Vaquejada, filho de deputada e empresa espanhola estão na nova “lista suja” do trabalho escravo

Na Vaquejada de Serrinha, na Bahia, trabalhadores tinham que dormir em redes ao lado do curral - Gerusia Barros/Auditoria Fiscal do Trabalho

Na Vaquejada de Serrinha, uma das mais tradicionais da Bahia, enquanto vaqueiros concorriam a prêmios de até R$ 50 mil e Anitta e Luan Santana eram as principais atrações do evento, 17 funcionários responsáveis por cuidar dos animais trabalhavam em situação análoga à escravidão. Alguns dos trabalhadores dormiam em redes no curral, mesmo lugar onde se alimentavam, ao lado das fezes dos animais.
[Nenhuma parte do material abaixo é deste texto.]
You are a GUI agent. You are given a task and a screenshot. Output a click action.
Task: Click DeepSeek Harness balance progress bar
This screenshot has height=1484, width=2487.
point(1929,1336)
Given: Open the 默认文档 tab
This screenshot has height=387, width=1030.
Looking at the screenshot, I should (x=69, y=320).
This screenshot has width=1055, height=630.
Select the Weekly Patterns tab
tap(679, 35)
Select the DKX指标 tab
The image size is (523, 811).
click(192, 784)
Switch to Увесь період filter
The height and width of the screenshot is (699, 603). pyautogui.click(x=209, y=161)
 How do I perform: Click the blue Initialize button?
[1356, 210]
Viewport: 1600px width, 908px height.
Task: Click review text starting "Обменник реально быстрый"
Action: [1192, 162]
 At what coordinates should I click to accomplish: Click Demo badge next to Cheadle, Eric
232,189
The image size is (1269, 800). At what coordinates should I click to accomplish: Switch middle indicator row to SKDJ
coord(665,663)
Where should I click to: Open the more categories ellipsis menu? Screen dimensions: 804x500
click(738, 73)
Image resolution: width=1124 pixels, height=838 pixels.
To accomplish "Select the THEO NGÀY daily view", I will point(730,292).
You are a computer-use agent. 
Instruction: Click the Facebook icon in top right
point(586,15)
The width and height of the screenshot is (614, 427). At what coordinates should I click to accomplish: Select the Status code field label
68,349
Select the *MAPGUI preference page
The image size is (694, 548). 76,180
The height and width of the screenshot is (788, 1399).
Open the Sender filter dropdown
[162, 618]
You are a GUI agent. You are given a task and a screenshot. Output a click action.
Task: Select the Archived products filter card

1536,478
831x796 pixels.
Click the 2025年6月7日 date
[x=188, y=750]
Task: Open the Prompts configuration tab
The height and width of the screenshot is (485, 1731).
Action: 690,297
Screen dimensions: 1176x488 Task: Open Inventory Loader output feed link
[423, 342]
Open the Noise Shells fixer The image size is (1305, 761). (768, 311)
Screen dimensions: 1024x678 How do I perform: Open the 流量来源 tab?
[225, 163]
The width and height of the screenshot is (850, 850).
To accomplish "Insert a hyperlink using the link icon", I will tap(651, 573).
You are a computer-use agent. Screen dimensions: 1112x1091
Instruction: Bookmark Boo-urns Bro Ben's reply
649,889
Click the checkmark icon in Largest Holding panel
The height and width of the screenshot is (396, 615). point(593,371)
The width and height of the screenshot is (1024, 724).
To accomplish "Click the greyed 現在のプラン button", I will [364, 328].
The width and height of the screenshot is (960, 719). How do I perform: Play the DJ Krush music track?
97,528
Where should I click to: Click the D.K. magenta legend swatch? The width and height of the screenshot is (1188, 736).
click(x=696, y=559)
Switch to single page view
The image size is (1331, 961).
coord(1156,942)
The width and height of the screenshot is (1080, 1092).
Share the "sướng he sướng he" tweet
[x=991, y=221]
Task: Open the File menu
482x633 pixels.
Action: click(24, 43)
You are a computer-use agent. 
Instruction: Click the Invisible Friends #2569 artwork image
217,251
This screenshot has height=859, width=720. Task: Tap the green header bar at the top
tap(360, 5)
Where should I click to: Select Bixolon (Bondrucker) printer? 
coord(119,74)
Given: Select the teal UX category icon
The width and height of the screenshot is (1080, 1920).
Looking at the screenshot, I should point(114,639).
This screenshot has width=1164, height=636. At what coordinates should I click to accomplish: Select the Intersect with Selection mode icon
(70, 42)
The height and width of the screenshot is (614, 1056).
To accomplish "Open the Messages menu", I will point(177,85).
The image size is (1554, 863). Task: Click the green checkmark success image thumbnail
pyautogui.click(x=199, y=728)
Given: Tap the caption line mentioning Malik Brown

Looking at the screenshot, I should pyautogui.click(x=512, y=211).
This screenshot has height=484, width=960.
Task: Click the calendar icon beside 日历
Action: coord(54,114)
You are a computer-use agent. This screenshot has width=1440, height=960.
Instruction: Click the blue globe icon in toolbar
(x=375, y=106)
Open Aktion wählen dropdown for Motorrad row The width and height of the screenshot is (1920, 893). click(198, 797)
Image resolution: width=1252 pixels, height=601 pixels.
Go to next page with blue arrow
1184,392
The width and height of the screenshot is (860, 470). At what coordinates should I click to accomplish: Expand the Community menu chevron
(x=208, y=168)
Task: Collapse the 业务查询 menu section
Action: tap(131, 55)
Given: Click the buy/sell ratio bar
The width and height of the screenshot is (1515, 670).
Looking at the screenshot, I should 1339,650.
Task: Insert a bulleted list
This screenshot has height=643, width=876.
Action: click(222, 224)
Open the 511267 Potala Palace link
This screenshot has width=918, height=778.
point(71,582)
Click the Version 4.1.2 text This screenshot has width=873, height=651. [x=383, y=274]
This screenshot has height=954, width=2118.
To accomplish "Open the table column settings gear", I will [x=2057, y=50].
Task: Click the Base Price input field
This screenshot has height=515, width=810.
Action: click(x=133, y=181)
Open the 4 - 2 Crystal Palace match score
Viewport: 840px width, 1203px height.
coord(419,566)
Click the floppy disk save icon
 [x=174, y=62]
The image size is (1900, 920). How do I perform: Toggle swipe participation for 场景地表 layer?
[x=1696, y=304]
Não havia geladeira, mesas ou cadeiras.

A fiscalização feita pelos auditores fiscais do trabalho em parceria com o Ministério Público do Trabalho aconteceu em setembro de 2016 no Parque de Vaquejada Maria do Carmo e responsabilizou a administração do evento por uso de mão de obra análoga à escravidão. O parque é um dos 28 novos empregadores na “lista suja” do trabalho escravo divulgada hoje pelo Ministério da Economia – esses 28 integrantes foram responsáveis por terem submetido 288 trabalhadores à escravidão moderna.